Selon le professeur Beichelt, d'après les derniers sondages, « il y aura probablement une diminution de deux partis de la coalition des feux tricolores du gouvernement fédéral. Il y a donc déjà des changements significatifs. Le signal envoyé au gouvernement fédéral est fort, et il l'est aussi au niveau local."
Toutefois, il estime que les résultats ne seront peut-être pas aussi spectaculaires que dans les deux autres États de l'Est, en Thuringe et en Saxe, qui ont voté le 1er septembre.
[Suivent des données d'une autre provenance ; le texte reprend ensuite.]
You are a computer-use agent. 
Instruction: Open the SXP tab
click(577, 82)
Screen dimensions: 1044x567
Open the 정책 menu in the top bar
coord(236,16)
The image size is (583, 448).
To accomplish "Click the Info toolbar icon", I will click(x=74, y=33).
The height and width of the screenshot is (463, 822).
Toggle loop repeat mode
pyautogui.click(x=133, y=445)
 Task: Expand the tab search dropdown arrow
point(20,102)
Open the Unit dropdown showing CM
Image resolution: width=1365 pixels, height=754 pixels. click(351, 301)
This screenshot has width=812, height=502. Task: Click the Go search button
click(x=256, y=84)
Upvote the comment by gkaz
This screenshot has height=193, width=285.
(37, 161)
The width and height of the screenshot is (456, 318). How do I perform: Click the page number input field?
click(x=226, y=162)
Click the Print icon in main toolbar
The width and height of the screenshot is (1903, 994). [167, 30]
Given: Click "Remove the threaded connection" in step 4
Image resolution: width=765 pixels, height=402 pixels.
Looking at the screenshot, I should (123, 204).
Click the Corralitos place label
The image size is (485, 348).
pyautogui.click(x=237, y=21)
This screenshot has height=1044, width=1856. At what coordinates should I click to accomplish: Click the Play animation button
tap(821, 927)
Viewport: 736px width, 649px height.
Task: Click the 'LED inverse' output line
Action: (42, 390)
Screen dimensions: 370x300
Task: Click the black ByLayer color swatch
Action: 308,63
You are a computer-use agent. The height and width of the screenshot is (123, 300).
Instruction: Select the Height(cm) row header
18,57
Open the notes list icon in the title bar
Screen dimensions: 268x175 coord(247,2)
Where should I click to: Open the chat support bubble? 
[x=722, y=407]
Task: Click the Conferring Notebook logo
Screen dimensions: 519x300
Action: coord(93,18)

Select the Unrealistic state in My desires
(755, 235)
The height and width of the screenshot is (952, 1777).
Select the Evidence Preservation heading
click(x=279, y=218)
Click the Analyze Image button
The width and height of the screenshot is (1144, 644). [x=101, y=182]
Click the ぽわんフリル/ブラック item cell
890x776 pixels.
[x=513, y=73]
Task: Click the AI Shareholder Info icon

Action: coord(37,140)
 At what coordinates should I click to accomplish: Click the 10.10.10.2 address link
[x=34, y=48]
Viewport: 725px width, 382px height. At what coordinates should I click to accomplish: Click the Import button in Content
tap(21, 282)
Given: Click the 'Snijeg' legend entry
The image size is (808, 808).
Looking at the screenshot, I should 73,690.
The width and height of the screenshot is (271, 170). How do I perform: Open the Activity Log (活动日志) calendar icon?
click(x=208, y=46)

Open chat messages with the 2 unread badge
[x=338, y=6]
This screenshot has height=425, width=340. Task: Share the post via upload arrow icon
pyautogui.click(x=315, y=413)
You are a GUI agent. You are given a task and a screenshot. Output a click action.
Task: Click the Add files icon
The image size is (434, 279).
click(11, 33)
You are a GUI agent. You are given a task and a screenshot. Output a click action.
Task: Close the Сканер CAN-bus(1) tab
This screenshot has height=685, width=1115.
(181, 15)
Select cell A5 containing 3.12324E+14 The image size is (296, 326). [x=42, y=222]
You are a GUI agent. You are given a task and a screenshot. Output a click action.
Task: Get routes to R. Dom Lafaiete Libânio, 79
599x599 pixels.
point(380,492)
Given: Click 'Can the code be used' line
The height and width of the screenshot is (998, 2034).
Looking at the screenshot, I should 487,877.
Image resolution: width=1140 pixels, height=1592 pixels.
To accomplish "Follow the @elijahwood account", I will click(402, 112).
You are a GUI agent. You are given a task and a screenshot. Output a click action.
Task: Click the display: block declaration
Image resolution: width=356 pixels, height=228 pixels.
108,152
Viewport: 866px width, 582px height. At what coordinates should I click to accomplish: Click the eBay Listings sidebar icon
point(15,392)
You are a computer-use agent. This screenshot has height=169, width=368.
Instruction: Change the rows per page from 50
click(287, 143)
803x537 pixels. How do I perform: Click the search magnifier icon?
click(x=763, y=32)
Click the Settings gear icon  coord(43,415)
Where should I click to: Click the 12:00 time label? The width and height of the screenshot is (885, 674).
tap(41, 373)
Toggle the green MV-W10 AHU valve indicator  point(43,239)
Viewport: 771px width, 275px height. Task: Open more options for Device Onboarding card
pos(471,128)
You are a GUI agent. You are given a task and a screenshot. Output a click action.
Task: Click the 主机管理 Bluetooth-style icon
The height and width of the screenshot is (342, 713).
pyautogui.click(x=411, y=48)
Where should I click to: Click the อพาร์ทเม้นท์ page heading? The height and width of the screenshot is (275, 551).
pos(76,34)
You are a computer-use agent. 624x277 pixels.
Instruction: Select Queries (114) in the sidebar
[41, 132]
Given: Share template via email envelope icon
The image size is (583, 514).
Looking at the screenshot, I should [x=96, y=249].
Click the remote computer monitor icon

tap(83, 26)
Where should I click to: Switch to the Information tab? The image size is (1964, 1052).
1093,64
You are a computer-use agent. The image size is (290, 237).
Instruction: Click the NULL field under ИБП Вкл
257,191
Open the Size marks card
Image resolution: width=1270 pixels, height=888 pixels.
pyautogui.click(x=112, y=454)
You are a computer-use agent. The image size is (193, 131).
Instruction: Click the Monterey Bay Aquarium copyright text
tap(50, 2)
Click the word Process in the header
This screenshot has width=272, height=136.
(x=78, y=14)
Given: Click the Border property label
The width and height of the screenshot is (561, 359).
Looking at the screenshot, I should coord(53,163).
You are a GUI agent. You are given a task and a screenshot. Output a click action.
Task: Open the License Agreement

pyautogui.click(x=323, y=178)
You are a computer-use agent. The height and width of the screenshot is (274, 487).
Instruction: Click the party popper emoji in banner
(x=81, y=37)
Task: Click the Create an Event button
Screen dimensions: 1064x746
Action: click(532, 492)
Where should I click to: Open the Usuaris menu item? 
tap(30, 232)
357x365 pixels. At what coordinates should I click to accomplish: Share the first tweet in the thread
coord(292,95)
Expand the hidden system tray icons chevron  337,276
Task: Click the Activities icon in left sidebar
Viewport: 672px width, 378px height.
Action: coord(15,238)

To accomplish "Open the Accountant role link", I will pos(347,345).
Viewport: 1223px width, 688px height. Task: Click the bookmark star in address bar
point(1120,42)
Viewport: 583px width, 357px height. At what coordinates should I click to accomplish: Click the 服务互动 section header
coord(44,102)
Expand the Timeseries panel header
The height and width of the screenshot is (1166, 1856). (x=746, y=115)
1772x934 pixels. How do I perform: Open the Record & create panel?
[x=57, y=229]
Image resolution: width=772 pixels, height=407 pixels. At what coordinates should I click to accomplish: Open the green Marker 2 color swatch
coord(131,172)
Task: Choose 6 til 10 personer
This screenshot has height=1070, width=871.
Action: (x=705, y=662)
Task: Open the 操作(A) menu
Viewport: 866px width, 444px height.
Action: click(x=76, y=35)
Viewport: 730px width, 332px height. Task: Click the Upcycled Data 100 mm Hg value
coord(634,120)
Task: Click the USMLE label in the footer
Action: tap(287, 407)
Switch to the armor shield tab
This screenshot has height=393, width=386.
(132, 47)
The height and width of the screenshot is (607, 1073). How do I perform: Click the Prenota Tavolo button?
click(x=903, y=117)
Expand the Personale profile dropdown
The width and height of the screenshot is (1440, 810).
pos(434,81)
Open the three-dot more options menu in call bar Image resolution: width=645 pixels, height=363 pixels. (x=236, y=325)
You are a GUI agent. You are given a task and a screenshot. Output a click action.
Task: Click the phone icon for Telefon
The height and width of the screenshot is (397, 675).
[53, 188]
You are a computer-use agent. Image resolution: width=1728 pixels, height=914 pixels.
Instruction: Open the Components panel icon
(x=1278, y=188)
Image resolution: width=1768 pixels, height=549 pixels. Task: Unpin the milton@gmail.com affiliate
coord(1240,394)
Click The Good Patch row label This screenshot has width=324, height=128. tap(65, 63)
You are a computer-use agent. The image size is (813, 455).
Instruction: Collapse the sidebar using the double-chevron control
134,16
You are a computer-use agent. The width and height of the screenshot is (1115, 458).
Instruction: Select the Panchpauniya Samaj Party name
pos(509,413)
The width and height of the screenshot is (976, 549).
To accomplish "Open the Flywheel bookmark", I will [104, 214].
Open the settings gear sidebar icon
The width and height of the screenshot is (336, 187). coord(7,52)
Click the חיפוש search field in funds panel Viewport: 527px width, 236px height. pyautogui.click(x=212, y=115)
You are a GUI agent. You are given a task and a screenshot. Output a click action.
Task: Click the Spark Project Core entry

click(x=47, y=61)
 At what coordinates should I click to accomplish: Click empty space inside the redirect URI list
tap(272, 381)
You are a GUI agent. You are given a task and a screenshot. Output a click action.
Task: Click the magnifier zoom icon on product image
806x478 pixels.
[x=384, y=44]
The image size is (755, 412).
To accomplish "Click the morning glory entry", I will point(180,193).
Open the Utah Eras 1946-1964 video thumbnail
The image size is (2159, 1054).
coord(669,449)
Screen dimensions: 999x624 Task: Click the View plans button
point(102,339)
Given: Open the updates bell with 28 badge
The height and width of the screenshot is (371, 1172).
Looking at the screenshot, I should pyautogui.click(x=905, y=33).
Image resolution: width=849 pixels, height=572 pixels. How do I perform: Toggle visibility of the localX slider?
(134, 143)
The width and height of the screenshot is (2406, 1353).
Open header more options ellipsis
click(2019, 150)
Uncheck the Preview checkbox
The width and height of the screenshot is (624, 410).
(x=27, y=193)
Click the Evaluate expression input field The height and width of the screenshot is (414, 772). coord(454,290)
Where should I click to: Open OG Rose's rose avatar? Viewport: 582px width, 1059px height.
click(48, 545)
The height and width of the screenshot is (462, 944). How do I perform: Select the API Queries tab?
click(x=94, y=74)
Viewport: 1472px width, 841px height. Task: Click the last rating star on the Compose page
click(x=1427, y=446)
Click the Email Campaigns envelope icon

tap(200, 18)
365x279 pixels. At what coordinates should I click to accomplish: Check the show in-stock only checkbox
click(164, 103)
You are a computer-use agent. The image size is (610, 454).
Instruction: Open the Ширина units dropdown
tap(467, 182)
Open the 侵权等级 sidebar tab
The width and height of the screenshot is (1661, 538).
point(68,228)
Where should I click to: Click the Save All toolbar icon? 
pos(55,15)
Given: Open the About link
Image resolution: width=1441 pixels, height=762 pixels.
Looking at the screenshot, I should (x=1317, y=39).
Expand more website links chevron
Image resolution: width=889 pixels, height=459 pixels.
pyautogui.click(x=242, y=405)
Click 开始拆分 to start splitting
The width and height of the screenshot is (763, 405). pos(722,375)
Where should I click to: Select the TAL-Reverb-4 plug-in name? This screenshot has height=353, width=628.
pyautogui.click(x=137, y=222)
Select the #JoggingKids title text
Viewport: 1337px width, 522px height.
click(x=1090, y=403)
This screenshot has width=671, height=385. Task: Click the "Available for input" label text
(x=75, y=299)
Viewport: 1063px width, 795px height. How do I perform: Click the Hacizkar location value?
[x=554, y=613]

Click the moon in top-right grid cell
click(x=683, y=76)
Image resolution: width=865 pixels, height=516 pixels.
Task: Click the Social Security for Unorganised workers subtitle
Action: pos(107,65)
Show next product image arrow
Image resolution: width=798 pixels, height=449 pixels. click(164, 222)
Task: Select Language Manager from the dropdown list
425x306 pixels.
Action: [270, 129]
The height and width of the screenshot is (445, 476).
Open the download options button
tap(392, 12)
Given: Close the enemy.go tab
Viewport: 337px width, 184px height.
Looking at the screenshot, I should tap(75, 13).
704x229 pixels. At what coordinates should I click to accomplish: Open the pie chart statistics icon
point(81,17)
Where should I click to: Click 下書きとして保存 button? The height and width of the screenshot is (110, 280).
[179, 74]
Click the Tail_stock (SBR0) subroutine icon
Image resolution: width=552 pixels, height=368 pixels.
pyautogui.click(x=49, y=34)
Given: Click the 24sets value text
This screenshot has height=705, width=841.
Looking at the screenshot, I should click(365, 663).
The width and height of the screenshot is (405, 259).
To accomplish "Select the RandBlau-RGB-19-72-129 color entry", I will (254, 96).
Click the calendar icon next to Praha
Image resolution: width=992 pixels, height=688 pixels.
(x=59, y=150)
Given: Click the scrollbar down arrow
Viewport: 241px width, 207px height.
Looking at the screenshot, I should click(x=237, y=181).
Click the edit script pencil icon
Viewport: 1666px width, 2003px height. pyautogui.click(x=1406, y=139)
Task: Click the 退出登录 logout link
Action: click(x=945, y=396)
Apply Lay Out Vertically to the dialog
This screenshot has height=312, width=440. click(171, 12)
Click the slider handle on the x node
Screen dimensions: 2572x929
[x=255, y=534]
En Thuringe, les partis populistes AfD et l'alliance d'extrême gauche Sahra Wagenknecht (BSW) ont obtenu plus de 50 % des voix, et l'AfD a remporté les élections régionales pour la première fois depuis l'Allemagne nazie. En Saxe, l'AfD est arrivé en deuxième position derrière les chrétiens-démocrates (CDU).
Les sondages suggèrent que les partis populistes du Brandebourg pourraient remporter 40 % des voix.
« Cela signifie que 60 % sont encore pour les partis établis ou traditionnels. Reste à savoir qui gagnera ou perdra », explique le professeur Beichelt.
Quelle est la cause de la montée en puissance des partis populistes dans le Brandebourg ?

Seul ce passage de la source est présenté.